---------- DATA FOR PROCESSING ----------

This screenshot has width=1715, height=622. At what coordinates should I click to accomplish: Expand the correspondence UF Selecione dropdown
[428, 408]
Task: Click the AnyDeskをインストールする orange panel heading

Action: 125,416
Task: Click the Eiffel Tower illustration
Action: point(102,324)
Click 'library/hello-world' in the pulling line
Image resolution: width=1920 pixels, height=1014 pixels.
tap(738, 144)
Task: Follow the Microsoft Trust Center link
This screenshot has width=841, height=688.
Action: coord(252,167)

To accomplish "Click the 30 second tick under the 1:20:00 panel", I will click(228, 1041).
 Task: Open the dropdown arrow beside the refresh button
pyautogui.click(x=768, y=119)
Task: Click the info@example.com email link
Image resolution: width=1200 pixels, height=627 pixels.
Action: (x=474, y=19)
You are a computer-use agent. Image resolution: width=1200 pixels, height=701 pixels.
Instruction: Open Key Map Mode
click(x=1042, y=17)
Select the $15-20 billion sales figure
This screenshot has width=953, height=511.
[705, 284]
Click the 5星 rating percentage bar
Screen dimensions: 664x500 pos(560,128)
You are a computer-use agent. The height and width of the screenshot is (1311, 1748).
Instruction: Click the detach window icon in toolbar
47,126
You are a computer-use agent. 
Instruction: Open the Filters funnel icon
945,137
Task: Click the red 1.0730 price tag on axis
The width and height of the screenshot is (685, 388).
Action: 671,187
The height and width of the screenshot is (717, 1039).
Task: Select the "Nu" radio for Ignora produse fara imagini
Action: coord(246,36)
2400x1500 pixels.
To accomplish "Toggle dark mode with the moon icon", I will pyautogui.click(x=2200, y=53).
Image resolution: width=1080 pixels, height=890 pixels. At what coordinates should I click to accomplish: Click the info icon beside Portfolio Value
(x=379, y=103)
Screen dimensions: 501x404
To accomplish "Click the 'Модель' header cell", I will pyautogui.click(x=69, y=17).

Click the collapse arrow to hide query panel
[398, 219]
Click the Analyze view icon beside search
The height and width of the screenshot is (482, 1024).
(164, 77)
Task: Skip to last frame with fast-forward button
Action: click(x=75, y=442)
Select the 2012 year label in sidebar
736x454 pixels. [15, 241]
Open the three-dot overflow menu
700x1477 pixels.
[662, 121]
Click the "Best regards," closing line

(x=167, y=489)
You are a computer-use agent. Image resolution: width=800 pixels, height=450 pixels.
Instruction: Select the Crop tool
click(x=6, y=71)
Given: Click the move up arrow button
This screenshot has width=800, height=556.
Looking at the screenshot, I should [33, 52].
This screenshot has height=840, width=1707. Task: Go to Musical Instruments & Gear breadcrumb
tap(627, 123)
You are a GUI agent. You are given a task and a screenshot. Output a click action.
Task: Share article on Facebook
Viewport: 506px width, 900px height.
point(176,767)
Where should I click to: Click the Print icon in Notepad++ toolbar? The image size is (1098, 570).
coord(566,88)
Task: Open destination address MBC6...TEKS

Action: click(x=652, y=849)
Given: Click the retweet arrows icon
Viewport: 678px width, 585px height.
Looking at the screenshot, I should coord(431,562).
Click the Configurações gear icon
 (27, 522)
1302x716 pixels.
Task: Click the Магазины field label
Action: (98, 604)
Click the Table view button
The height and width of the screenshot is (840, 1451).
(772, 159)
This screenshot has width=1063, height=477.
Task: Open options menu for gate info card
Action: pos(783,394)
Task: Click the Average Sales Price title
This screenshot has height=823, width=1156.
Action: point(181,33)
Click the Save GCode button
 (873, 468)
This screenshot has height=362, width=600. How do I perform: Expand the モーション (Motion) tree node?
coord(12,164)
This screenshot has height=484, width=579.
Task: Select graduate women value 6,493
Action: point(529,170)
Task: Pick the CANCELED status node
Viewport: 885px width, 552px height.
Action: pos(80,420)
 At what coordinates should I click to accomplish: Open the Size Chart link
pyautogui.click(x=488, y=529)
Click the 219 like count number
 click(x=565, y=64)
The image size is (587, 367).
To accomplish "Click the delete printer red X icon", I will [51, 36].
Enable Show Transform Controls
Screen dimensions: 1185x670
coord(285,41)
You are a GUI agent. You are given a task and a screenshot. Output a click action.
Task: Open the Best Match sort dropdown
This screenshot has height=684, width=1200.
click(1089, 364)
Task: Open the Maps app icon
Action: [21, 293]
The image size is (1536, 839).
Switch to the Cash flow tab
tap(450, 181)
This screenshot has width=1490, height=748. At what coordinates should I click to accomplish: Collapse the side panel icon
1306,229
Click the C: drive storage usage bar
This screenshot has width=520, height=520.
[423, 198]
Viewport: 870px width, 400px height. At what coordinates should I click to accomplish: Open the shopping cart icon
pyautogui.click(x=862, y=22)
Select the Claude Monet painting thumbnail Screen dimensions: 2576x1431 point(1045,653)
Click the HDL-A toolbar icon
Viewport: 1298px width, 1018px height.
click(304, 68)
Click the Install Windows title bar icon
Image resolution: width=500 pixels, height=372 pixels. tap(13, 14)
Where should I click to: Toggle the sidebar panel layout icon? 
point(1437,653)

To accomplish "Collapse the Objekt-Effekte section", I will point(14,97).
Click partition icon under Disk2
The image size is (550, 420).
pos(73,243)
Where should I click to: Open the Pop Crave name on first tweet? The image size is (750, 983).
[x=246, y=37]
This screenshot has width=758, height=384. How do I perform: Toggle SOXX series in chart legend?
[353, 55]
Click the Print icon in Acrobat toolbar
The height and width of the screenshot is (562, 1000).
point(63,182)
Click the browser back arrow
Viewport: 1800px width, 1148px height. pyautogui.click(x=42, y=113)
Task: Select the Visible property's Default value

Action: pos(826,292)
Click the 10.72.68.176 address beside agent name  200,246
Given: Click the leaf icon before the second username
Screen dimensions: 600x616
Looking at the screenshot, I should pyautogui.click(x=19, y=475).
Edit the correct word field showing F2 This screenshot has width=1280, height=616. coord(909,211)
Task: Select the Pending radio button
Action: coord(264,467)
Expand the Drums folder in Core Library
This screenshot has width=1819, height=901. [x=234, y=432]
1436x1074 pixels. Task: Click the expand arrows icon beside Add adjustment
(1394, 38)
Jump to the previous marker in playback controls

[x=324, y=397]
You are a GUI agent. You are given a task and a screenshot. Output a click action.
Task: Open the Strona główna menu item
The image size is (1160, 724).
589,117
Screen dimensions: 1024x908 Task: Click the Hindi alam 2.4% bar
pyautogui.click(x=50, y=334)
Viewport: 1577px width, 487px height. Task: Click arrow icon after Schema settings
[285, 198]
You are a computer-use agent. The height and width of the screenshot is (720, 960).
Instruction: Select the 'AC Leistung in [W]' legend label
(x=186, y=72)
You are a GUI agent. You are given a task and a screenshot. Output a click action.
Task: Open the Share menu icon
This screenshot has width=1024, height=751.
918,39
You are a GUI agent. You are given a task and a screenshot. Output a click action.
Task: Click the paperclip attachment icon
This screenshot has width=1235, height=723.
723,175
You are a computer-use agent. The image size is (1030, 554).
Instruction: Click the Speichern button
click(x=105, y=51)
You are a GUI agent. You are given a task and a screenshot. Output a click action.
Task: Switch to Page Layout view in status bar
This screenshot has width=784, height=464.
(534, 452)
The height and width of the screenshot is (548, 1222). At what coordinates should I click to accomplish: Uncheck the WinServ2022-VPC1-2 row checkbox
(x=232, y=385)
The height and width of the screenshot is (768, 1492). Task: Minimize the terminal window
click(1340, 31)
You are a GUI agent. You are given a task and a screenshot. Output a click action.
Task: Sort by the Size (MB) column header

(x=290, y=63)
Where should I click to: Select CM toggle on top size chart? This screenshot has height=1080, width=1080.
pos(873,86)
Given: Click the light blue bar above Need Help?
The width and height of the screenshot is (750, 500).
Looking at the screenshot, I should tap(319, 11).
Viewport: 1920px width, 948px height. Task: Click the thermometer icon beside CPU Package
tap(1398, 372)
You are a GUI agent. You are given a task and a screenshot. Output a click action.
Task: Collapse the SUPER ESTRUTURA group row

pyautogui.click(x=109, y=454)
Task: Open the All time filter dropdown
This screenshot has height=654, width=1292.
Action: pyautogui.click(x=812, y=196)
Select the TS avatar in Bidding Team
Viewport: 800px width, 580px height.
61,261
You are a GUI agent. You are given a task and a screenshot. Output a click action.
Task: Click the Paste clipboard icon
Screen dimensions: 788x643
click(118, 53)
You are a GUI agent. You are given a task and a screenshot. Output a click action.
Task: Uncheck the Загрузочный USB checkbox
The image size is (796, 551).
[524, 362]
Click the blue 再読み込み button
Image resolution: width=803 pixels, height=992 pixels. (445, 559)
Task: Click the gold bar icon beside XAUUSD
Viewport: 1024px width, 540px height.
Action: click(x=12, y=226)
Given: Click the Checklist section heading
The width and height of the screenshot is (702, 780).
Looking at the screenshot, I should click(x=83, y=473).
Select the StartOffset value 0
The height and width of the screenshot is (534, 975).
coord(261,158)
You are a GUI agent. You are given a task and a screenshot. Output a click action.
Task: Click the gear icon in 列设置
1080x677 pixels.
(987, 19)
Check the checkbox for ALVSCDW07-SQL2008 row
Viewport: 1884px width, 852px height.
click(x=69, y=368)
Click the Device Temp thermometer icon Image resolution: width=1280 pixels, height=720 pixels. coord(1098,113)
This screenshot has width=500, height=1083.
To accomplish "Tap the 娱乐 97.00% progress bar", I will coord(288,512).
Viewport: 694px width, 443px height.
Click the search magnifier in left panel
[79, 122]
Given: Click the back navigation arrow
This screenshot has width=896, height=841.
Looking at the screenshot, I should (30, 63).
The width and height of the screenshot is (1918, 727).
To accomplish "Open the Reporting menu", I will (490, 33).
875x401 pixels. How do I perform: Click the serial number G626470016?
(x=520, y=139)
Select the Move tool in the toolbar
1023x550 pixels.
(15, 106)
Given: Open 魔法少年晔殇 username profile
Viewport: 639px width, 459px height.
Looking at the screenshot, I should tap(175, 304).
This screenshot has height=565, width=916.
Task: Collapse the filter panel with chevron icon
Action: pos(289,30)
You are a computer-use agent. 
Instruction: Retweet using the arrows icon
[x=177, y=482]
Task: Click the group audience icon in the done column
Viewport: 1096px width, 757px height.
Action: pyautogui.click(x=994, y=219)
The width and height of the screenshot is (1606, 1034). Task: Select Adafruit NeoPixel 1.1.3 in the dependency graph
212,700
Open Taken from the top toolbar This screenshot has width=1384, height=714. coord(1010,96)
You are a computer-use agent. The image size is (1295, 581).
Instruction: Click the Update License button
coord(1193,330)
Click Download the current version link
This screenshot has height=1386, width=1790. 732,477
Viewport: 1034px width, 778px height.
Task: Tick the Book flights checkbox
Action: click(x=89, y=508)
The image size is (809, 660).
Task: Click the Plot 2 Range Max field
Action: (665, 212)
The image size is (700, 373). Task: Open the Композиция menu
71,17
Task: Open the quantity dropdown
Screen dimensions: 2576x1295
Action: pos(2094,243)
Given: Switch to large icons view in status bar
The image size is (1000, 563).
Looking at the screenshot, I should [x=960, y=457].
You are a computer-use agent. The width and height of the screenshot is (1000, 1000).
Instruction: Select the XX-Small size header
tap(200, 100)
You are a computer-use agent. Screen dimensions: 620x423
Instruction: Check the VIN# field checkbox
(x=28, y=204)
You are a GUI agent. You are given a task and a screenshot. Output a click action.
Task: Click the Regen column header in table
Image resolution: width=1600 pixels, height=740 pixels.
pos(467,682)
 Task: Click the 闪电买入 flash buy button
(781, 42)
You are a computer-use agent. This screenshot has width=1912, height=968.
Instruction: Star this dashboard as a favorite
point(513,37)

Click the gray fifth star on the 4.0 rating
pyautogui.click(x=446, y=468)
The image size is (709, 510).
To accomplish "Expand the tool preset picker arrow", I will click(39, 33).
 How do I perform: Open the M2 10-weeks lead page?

----------

#### [PROBLEM DESCRIPTION]
In how many lines of the records does the word "second" appear? Give the number alone.

#### [WORKED SOLUTION]
2